> _Data for this task_:
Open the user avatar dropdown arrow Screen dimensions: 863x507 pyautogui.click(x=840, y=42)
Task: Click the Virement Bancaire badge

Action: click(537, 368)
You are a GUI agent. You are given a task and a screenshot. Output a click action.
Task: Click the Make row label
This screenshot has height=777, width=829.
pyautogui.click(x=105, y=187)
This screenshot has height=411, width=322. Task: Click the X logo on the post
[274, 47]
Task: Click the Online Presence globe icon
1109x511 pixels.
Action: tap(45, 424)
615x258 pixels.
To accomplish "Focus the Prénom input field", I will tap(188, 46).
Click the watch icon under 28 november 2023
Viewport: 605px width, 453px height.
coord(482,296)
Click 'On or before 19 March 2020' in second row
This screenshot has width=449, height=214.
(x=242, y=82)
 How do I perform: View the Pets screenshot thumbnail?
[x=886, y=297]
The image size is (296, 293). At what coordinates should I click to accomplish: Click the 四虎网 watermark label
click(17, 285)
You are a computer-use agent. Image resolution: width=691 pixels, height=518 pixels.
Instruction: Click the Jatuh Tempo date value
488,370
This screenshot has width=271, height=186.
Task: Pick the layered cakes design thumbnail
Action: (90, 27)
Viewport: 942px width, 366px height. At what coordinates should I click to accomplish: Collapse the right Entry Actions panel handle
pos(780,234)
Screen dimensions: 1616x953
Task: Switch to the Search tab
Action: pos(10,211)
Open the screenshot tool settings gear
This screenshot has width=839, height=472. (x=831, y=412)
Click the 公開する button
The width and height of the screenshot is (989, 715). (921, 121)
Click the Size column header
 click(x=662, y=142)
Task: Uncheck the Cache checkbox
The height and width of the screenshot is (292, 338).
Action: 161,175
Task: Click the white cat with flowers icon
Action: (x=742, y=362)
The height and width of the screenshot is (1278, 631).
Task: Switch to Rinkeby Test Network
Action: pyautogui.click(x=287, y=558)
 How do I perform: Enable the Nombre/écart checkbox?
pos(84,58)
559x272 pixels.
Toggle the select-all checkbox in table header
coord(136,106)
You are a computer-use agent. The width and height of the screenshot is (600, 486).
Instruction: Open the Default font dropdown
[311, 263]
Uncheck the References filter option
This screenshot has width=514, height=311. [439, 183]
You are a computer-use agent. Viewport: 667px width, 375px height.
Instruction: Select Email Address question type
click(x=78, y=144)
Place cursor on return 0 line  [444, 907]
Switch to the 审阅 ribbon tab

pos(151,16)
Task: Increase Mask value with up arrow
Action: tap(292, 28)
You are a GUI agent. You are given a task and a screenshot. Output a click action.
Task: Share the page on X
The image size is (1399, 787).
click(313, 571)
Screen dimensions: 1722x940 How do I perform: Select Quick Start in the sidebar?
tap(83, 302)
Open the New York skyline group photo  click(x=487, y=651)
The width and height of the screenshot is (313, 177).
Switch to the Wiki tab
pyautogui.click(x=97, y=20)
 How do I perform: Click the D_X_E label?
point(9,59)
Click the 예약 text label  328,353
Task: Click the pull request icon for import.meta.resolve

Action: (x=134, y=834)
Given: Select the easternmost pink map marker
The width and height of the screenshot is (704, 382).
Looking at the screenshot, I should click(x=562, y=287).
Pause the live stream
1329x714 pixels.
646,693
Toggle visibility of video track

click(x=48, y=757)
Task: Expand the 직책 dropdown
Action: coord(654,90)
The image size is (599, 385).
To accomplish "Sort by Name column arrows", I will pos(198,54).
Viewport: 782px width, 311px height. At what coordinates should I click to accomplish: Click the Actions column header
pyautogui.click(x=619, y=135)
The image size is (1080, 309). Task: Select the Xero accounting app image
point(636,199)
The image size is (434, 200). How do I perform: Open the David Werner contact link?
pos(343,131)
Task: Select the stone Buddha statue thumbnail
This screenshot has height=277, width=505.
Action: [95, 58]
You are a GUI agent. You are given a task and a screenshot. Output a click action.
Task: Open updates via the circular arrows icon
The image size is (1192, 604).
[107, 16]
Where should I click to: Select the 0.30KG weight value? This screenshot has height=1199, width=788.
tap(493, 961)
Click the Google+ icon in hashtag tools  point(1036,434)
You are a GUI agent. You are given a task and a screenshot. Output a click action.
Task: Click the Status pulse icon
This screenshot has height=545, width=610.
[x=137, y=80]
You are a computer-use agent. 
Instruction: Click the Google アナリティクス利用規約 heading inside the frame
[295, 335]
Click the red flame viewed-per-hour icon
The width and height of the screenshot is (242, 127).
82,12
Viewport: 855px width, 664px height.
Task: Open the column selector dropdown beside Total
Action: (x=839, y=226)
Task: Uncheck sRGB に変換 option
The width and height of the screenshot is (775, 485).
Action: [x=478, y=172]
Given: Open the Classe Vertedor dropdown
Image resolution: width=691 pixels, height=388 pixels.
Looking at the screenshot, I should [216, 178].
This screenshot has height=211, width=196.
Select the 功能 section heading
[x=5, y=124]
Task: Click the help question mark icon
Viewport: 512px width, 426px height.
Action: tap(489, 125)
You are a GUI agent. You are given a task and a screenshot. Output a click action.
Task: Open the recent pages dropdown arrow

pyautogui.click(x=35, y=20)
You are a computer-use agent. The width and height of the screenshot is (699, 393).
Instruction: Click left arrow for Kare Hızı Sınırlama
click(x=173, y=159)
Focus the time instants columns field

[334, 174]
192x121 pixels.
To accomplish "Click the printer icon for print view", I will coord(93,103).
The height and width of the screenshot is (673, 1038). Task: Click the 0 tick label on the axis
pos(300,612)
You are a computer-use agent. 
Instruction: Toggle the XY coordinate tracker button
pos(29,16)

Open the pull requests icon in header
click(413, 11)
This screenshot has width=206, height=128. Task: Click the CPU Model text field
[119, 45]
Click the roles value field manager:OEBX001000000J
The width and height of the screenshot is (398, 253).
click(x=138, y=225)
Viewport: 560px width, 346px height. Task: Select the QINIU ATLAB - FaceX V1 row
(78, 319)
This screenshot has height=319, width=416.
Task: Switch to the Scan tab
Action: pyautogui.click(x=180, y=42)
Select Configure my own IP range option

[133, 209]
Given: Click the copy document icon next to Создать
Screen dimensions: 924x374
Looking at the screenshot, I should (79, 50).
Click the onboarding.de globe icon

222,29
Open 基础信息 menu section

> _Aim of the exercise_: Count the lines of the rows above that contain the string "heading". Reply with that number alone.

> _Output of the exercise_: 2